Content starts

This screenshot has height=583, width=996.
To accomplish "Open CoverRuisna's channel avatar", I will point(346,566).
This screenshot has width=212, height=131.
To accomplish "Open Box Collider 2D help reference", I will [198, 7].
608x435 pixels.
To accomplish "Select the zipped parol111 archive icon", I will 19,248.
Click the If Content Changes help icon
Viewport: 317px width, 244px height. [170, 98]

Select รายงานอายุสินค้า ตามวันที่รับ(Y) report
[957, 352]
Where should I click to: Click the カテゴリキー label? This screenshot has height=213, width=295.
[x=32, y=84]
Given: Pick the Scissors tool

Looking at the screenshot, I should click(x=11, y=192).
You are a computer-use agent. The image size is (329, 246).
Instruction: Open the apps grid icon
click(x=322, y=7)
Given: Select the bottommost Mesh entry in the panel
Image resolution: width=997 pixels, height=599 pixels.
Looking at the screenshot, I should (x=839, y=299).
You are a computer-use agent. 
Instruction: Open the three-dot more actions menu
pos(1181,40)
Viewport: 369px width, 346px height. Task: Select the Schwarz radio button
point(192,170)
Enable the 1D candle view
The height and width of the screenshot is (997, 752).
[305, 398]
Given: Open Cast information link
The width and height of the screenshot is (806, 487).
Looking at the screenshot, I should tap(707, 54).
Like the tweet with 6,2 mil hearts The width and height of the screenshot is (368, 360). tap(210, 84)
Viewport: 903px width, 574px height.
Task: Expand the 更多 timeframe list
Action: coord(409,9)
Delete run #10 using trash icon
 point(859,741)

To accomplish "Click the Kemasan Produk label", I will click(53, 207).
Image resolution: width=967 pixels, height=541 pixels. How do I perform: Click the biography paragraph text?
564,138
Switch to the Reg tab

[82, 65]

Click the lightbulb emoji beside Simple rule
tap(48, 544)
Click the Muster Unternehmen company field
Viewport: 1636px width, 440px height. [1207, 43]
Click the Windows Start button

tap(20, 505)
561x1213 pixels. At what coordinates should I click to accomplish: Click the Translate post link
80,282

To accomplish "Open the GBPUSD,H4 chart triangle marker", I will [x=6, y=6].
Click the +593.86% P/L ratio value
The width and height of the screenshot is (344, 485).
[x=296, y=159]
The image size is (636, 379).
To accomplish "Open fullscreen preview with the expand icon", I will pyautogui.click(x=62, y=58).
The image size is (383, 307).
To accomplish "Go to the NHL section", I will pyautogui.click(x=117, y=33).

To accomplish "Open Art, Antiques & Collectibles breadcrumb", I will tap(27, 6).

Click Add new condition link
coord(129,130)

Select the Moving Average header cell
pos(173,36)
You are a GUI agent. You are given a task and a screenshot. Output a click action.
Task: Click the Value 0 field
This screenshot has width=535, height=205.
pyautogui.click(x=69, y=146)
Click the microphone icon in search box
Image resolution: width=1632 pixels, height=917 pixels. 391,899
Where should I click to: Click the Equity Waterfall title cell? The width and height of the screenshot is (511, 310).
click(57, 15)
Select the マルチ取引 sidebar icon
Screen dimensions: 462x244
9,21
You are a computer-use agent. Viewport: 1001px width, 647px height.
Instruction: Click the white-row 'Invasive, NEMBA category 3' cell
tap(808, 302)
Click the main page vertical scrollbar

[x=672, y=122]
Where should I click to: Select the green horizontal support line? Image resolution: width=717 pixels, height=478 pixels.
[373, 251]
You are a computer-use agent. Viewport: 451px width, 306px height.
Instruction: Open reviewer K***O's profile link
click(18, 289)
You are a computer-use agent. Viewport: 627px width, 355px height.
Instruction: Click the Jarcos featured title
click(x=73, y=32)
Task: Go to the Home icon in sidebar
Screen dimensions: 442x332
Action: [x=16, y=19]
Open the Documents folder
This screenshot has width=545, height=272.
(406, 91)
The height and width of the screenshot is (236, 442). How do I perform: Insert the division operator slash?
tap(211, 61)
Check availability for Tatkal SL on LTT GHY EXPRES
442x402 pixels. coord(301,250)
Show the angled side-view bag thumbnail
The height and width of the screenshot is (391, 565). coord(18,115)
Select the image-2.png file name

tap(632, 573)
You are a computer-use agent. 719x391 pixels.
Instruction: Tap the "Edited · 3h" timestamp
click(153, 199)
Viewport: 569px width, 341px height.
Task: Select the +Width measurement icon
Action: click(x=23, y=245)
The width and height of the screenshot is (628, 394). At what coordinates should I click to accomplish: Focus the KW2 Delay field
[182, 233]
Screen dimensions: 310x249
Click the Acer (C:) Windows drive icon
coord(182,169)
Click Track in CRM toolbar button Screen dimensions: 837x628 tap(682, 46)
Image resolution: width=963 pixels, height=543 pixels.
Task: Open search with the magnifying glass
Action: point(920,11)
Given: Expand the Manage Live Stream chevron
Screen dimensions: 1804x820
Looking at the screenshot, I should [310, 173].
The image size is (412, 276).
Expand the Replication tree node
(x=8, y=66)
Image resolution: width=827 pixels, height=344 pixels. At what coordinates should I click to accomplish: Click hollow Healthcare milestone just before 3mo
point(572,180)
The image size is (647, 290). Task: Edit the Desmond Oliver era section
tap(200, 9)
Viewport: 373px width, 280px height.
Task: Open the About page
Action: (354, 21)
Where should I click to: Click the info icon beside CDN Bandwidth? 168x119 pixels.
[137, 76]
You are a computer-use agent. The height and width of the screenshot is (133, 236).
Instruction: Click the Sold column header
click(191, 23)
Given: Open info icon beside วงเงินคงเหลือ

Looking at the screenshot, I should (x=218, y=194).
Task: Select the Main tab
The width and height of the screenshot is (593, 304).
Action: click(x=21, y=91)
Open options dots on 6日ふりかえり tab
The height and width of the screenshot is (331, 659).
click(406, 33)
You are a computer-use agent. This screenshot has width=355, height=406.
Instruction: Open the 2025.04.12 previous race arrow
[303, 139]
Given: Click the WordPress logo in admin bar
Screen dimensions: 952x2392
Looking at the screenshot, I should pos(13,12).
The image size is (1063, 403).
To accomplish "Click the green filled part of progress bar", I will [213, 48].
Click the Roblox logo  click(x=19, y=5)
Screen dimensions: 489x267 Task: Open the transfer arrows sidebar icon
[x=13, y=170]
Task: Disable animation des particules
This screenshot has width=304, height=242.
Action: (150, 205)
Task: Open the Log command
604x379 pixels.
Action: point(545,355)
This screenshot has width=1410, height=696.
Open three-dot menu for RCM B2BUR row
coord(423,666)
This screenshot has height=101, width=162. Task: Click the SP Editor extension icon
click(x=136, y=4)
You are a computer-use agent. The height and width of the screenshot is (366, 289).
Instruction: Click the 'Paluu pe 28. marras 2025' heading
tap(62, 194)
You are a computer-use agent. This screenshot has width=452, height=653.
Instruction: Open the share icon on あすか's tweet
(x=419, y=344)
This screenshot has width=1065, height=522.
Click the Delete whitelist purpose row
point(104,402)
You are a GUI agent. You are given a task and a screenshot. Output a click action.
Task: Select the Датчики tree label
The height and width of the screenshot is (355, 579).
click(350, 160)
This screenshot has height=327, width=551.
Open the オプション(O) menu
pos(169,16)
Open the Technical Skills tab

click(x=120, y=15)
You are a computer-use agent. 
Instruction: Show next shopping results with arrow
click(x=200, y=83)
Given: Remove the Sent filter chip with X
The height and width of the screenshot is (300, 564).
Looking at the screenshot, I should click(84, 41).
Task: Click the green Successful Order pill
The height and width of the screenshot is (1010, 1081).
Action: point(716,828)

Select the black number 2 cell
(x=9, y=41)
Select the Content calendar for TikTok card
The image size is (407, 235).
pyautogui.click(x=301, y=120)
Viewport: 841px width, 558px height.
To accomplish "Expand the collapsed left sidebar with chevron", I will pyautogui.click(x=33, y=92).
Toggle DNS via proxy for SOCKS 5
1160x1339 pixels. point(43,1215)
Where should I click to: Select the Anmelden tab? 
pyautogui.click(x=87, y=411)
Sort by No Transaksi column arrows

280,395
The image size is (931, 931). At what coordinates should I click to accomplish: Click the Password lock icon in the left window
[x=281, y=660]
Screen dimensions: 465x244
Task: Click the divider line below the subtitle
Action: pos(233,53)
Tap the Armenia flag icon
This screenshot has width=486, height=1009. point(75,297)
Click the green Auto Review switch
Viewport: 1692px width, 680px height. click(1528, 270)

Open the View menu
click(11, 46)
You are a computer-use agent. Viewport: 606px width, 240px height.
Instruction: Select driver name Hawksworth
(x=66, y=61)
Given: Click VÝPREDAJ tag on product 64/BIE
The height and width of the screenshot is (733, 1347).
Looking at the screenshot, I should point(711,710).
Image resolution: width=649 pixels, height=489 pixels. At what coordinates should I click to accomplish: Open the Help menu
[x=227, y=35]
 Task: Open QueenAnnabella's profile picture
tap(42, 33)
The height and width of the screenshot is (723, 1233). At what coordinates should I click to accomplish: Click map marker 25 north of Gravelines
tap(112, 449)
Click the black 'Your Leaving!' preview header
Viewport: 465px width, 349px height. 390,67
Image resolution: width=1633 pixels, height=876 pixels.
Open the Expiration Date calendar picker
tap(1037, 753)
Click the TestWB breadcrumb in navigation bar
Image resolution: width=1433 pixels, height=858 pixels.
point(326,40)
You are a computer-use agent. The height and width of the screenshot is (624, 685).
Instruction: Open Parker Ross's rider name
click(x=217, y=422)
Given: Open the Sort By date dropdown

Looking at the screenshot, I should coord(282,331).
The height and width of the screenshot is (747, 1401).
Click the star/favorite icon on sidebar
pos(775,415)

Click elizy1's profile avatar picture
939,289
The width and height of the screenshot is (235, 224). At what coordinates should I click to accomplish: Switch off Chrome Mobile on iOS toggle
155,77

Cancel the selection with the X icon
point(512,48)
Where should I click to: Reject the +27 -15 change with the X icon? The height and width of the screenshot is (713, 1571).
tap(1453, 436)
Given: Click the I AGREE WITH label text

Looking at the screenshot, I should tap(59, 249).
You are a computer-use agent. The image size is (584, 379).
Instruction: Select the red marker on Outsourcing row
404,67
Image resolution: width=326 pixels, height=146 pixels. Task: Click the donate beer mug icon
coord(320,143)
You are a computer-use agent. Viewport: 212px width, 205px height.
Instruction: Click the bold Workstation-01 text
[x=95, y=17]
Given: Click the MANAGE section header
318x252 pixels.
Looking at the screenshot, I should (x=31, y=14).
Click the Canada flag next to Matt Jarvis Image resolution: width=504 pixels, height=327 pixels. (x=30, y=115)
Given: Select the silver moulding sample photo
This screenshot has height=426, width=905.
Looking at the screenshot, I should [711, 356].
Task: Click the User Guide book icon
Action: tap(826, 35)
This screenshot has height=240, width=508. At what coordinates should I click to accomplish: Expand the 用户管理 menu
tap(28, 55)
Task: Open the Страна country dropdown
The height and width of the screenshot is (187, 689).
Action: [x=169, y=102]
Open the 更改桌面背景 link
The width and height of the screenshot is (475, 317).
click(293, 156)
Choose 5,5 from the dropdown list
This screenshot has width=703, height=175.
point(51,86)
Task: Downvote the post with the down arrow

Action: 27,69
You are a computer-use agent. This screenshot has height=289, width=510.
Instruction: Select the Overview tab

Content ends

• [WHAT YOU SHOULD DO] Across all the records above, find each line with "logo" in it and copy it.

• [SOLUTION TO THIS TASK]
Given: Click the WordPress logo in admin bar
Click the Roblox logo  click(x=19, y=5)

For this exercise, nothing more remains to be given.